OTOH, I still haven't gotten the examples to work. I expect I'm missing something in the preferences file, since I don't have an extensions menu yet. I'm hoping that will become obvious by the time I tackle it again. :-)
However, I've realized there is one more obstacle I'm probably going to run into:
I'm writing an application which is not just a filter, but should run alongside Inkscape, I want to be able to pass information to and from it. I think I can solve the interprocess communication problem in my own software (not trivial since I've never tried it, but there are facilities for it in Python).
Ideally I would be able to have a signal from my app trigger an export script in Inkscape (i.e. it would need an automation API of some kind). I'm not sure how to make that work. Maybe Mozilla might be a good model for that (you can automate an existing mozilla instance by running commands such as "mozilla openURL(http://localhost) new-window" and so on -- this doesn't start a new mozilla process, but just sends a signal to the currently open one). I have no idea how hard that would be for you to do.

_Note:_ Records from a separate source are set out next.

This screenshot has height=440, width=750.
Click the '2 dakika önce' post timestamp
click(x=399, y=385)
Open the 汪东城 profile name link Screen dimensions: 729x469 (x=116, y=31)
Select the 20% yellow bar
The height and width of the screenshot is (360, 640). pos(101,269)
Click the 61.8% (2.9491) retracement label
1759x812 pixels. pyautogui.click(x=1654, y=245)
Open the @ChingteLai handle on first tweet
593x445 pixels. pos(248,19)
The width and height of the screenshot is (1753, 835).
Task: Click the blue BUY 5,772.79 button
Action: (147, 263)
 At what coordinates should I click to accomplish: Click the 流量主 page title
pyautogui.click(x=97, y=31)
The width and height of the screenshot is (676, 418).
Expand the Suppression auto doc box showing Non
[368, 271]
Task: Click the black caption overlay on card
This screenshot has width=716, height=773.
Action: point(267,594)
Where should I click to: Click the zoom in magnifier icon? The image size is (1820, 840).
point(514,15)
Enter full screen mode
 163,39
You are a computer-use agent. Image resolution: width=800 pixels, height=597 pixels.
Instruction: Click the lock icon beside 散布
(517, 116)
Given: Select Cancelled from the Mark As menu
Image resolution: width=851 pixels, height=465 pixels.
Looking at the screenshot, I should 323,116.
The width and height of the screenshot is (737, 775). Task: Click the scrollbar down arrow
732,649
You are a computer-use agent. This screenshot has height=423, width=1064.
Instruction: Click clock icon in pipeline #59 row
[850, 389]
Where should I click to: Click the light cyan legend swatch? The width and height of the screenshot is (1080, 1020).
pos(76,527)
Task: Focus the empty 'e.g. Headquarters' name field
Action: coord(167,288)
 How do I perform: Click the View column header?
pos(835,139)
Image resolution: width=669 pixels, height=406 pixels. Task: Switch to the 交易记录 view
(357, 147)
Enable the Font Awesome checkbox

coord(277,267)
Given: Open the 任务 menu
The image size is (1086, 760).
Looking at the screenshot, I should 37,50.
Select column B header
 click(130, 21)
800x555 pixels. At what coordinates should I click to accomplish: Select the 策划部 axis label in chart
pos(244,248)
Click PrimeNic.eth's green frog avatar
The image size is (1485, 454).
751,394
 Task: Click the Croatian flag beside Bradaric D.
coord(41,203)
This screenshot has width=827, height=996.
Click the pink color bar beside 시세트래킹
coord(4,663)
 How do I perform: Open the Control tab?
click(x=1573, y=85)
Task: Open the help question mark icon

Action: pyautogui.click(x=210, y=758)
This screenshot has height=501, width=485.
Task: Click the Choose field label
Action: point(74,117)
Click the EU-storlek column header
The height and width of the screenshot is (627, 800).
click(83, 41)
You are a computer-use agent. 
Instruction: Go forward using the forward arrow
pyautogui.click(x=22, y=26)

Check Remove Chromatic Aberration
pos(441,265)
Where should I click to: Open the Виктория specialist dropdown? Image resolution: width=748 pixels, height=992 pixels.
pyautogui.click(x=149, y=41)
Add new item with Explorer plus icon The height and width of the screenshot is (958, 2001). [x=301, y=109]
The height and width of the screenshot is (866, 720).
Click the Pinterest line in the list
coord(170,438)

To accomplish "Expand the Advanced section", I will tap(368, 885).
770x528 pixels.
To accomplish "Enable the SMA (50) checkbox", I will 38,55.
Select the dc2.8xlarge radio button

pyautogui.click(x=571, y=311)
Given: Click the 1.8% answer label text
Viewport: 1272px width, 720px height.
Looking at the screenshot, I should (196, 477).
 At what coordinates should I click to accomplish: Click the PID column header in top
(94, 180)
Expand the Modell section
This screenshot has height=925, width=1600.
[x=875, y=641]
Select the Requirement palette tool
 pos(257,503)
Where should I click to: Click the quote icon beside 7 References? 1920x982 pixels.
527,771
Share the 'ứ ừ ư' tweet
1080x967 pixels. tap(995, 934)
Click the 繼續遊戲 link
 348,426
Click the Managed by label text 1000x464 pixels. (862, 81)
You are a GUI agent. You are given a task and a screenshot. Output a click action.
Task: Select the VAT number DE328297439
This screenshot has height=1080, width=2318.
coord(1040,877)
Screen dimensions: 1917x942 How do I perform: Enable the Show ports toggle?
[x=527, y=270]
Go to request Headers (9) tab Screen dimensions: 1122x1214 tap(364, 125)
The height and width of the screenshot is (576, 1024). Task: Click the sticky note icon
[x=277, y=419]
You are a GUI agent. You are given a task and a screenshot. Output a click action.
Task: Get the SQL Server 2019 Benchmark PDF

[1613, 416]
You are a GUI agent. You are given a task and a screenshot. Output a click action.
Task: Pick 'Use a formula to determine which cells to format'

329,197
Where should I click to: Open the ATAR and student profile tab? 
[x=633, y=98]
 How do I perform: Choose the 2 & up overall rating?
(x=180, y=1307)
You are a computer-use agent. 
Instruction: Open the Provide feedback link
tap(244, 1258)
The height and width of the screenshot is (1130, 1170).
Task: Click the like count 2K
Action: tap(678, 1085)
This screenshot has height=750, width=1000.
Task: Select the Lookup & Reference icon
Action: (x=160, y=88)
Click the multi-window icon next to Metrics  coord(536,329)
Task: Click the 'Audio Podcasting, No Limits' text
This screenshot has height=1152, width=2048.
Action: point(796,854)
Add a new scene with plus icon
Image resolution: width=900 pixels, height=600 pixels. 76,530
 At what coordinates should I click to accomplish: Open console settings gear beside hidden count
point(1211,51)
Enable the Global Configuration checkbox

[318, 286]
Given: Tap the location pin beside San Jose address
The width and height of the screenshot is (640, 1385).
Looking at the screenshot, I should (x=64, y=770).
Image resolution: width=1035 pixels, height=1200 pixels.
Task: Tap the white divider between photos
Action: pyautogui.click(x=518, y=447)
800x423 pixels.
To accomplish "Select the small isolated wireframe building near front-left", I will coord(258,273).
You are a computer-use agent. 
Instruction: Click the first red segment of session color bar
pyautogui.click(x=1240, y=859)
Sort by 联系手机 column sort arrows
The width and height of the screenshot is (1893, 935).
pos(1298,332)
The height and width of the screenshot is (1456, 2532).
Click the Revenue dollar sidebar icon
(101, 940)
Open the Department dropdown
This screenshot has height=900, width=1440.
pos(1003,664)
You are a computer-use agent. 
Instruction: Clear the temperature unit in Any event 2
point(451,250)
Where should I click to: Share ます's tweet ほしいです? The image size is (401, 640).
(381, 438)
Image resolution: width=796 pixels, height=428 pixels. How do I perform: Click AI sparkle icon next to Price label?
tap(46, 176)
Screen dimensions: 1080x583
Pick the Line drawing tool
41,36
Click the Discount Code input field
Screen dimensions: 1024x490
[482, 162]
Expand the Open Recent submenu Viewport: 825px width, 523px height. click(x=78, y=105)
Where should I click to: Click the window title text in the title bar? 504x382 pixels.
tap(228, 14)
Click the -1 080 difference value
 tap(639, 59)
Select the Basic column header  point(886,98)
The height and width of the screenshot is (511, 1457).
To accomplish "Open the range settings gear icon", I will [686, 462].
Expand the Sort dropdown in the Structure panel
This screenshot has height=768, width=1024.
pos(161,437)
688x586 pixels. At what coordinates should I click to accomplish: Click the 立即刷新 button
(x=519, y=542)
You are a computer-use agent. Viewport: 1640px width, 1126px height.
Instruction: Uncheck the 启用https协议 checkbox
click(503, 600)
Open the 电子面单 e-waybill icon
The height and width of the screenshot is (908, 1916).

In the meantime, I have a work-around in mind -- I can create FIFO queues for import and export of data, so that the program need only read the last item off of the queue, and export next item to the queue. Then the actual plugins in Inkscape only have to read and write to the queues. It'd be possible for the user to trigger the import and export from Inkscape manually:
VectorEditor Plugins Application
/ AM_Export_to_Queue --->\ "import" Inkscape > AutoManga \ AM_ImportfromQueue <---/ "export"
But of course, that has some awkwardness for the user, so it'd be kind of cool if there was a way to trigger the queue scripts from outside of Inkscape.
I was originally trying to write this utility for Skencil, which is mostly written in Python and has a number of hooks for this kind of thing (Skencil exposes a lot of callbacks to plugins/scripts). OTOH, serializing the data is easier with Inkscape, since everything is stored as SVG anyway (the most awkward thing is that all drawing objects in Skencil are 'extension objects', so they won't pickle!). I also just like the idea of using SVG representations in my own data files. Getting that in and out of Skencil will be more of a challenge. It seems likely that I'll wind up trying to write a program that works with either drawing program.
Anyway, I'm still trying to get my head around how the program should interact with Inkscape.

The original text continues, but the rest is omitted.